Compliance is the ability or willingness of a patient to follow through with a therapy. As former Cyberonics staffer Morris points out, some of the company’s patients may be too sick to reliably use a self-administered system. Some epileptic patients, for example, can feel their seizures coming on and activate their implants, but others don’t experience such foreshadowing. Implanted stimulators can deliver their therapies automatically. What’s more, it can take months or even a few years for epileptic patients to get the full benefits of vagus nerve stimulation, he says. “If he’s not getting relief, a patient might quit before it gets there.”
“Epilepsy might be just one end of the spectrum”

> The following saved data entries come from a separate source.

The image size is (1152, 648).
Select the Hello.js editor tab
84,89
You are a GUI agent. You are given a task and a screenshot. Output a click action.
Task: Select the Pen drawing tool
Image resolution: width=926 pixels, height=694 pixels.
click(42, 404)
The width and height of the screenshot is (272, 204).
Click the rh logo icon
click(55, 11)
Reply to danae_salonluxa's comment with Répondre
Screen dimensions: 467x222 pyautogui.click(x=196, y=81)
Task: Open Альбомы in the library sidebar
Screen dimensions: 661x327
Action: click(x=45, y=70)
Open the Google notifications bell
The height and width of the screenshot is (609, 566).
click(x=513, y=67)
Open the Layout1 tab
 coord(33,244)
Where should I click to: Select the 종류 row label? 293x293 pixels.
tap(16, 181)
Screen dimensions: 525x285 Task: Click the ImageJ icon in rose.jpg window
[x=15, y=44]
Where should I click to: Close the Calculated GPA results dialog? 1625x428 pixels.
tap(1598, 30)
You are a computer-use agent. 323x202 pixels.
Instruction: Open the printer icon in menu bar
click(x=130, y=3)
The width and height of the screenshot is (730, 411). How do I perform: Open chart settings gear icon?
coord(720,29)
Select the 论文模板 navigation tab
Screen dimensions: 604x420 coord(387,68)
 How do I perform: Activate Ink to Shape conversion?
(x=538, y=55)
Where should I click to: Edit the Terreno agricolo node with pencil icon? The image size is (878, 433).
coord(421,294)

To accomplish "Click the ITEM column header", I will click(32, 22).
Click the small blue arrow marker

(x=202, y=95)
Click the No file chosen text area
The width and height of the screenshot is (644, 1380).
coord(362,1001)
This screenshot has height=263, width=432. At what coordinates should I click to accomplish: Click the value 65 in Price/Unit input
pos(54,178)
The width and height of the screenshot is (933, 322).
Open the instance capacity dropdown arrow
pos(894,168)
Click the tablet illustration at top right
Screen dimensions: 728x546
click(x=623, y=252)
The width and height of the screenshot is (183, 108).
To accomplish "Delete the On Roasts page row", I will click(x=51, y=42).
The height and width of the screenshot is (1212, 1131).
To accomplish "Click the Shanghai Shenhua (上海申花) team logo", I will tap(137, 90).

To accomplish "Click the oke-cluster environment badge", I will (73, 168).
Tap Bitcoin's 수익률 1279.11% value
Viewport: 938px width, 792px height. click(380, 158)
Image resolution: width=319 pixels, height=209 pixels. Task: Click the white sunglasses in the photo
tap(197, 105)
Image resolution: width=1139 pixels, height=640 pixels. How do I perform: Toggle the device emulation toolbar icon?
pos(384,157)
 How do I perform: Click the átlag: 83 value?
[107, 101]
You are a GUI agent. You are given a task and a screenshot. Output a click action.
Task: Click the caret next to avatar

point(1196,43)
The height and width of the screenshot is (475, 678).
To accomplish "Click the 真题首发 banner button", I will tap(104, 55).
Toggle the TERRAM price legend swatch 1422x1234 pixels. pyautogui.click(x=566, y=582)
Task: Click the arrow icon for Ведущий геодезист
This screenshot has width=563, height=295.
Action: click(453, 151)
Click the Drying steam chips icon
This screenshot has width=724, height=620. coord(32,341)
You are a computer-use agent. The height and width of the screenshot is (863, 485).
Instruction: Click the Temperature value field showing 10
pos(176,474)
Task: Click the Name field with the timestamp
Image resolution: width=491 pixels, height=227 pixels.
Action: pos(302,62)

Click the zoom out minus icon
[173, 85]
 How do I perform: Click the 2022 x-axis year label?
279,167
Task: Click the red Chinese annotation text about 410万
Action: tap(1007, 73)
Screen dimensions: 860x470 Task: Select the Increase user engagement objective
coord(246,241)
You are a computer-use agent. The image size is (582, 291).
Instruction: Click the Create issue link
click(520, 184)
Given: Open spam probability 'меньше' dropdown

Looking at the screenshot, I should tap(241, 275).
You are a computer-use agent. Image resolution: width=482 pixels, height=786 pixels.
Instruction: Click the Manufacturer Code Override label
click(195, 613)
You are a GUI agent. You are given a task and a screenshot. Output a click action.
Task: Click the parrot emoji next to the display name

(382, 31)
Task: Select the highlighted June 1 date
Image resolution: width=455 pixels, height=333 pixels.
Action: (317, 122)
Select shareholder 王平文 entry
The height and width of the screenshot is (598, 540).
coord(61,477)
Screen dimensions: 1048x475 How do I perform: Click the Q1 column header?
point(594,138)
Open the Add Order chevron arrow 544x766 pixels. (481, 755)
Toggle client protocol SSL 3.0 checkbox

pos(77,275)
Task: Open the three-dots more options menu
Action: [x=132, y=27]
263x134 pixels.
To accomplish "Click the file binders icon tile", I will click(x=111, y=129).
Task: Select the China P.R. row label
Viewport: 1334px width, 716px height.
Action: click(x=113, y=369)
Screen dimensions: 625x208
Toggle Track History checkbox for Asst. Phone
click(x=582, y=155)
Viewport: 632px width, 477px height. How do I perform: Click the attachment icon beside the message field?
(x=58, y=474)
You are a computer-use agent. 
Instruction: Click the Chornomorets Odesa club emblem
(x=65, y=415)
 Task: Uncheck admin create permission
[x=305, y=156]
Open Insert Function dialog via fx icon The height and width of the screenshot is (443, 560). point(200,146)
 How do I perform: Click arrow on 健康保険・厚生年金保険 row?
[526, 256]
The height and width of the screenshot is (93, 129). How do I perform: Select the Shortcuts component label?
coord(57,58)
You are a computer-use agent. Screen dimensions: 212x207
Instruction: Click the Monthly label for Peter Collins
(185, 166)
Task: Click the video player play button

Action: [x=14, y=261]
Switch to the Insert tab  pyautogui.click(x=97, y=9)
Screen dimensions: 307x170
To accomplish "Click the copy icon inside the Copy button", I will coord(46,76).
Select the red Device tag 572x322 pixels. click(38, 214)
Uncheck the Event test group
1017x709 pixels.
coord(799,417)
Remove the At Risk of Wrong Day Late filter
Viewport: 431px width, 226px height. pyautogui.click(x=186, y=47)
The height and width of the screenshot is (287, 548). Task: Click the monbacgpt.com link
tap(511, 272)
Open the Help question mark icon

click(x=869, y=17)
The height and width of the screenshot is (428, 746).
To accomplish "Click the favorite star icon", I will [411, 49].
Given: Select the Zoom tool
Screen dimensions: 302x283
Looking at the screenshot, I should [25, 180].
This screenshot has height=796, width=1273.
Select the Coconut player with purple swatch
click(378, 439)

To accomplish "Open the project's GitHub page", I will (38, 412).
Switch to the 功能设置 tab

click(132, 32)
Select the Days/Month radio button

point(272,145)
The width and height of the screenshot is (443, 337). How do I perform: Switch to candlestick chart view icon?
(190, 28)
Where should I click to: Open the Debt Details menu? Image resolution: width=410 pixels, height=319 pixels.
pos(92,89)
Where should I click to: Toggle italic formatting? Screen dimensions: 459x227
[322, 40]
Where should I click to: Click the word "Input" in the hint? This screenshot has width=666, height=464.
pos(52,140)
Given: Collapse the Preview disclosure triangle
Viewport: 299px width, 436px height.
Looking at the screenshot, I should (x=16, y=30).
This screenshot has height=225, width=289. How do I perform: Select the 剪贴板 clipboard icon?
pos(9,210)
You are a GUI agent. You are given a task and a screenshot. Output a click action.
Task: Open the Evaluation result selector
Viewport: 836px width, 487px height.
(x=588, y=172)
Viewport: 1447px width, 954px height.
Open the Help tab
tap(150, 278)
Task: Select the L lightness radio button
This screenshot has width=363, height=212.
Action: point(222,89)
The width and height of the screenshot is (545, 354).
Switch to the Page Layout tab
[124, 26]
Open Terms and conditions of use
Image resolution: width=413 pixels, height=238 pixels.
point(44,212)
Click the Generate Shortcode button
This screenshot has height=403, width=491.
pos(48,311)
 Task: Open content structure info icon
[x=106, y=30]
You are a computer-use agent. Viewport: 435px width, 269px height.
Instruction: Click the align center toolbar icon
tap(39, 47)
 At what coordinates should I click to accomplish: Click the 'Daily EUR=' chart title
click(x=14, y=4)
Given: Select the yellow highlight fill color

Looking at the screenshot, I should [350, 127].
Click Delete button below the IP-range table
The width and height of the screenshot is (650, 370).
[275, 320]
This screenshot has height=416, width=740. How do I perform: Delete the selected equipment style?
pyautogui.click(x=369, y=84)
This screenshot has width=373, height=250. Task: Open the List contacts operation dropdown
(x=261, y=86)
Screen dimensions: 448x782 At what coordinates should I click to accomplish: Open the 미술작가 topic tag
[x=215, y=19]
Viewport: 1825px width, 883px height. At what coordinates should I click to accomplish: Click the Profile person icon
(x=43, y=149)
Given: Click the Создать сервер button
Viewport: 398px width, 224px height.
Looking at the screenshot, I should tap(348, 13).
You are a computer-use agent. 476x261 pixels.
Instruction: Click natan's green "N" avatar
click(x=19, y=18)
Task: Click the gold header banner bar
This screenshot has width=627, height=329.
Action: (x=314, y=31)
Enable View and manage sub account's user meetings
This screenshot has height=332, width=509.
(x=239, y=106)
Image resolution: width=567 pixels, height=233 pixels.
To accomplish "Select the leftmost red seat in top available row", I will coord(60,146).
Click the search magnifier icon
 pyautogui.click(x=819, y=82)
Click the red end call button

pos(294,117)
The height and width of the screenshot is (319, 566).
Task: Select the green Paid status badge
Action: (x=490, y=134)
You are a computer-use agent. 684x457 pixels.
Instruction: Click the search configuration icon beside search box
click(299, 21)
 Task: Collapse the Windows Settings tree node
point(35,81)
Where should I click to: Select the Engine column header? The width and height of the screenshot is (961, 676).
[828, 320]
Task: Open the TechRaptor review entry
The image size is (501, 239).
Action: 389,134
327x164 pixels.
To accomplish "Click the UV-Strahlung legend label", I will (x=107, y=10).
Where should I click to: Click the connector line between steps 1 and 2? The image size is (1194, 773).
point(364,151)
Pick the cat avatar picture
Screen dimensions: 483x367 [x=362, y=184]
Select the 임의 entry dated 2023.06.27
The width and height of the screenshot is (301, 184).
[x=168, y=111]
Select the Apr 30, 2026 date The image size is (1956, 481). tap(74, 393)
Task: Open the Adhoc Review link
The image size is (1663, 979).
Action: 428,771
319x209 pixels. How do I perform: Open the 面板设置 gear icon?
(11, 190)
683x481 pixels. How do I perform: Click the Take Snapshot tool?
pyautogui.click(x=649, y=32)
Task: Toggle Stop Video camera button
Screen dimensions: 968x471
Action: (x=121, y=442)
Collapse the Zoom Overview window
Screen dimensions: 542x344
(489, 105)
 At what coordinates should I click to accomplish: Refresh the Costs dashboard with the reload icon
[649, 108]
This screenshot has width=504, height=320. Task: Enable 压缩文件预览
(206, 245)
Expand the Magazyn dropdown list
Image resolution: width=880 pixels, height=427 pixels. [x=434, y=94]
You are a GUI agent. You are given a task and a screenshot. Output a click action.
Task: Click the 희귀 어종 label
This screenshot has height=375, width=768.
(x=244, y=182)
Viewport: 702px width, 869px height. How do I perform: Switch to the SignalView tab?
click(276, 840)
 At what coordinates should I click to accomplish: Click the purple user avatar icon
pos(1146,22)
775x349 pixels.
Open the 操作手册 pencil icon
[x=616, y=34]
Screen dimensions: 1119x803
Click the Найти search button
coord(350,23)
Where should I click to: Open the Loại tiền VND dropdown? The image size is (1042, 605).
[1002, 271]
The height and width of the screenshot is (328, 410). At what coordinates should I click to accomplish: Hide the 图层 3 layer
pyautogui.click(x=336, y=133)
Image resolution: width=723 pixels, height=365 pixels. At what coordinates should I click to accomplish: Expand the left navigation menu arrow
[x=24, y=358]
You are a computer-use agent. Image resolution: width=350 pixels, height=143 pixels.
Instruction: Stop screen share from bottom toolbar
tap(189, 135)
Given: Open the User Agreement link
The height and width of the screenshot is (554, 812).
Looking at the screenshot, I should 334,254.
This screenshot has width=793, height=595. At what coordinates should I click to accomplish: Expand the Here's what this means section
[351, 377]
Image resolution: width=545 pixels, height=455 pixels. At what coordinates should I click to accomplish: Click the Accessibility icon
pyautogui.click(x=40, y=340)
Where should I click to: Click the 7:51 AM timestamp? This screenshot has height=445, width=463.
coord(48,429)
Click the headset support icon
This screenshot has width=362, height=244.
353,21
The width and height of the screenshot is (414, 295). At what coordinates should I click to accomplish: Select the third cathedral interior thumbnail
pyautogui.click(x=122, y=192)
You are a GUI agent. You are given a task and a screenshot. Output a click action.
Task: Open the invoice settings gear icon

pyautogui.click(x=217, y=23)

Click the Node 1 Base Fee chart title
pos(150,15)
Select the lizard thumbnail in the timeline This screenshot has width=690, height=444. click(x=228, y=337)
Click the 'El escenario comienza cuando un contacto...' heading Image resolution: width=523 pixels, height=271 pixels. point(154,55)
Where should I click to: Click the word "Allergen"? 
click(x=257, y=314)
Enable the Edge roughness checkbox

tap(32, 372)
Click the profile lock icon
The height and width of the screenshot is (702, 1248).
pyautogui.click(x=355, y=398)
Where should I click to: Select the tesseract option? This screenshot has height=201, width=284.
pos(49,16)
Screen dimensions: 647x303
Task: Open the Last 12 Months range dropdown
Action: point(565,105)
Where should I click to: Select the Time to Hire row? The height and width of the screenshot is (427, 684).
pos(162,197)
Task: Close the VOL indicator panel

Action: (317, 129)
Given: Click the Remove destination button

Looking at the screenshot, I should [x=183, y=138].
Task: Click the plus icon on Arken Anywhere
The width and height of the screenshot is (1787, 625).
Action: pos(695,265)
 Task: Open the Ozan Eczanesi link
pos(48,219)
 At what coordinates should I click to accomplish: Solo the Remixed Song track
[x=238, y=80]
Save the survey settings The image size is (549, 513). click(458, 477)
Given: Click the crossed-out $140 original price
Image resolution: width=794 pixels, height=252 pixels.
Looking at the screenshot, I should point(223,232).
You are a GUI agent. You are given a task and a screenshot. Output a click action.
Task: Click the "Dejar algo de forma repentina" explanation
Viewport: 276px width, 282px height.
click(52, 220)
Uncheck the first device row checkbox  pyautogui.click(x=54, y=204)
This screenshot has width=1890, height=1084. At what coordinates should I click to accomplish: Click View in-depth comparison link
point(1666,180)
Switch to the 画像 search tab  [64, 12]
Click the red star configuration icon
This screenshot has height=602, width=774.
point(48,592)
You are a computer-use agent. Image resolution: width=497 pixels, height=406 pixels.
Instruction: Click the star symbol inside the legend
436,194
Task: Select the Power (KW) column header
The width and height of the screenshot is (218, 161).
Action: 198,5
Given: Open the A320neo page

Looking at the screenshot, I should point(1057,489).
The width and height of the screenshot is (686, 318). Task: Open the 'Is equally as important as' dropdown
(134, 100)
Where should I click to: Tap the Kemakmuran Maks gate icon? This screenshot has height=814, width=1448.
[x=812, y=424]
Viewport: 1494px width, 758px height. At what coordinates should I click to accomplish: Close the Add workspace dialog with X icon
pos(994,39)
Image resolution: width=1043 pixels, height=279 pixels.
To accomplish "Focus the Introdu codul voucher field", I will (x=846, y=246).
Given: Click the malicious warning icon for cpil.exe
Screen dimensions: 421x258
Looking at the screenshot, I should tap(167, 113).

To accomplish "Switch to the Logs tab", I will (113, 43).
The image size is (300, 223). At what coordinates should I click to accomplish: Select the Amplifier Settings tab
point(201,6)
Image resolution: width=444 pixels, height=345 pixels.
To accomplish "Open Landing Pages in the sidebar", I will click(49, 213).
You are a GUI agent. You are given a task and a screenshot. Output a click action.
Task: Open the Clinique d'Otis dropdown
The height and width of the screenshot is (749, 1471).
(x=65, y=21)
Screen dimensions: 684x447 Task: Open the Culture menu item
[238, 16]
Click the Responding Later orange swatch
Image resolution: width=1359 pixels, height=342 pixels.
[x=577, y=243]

—J.P. Errico, ElectroCore Medical
Companies making invasive vagus nerve stimulators also like the guarantee that they can control the delivery of a precisely tuned signal to the vagus nerve alone. Cyberonics is also working on a heart-failure therapy, in which the doctor carefully ramps up the electrical signal over many weeks. Morris thinks this progression would be too difficult to control without an implant.
The Dallas-based company MicroTransponder is developing an implanted device to treat tinnitus and stroke. The company’s chief scientific officer, Navzer Engineer, says external stimulators couldn’t match the timing precision and signal integrity of his system. “We know it works and we know the parameters,” he says. “I’m not sure we’d know these parameters if we used a noninvasive system.”
ElectroCore’s Errico acknowledges that compliance may be a problem for some patients, but he’s convinced that his company’s device has exact enough control to treat a broad range of ailments.
Perhaps the biggest advantage of the noninvasive approach is the economics. Implants must operate inside the body for years without being damaged or causing problems themselves, and that doesn’t come cheap: The U.S. government insurance program Medicaid pays about $20,000 for the Cyberonics epilepsy device and its implantation. At that price, it’s not surprising that implants are often a last resort.
By contrast, ElectroCore’s noninvasive system costs the equivalent of $200 to $400 in Europe, depending on how many doses are programmed into the device.
At that price, Medical University of South Carolina brain-stimulation scientist Mark S. George imagines a scenario that would be a win for both invasive and noninvasive technology. Like any therapy, VNS doesn’t work for everybody. Even in its most established use, epilepsy, VNS helps only about 40 percent of those who get the implant. George suggests that patients might start with noninvasive stimulation, and if they respond to it, they could go ahead with the implantation procedure knowing ahead of time that they’ll benefit. This would cut costs overall, because fewer patients would needlessly get implants.
In any case, ElectroCore still has a lot to prove: While its device has met Europe’s regulatory standards as a treatment for migraines and other headaches, U.S. market approval requires more rigorous clinical trials, which are now being reviewed by the Food and Drug Administration. And the company’s scientists are still investigating potential applications in gastroenterology, psychiatry, and pulmonology.
If clinical trials eventually prove this system’s worth for other chronic ailments, its low price tag would make it competitive with standard drug treatments. And unlike pharmaceutical treatments, the nerve stimulator seems to have no major side effects. Hence the buzz about electroceuticals. Anyone who will ever suffer from one of those ailments or cares about someone who does—in other words, just about everyone—may soon benefit from this new electronic age of medicine.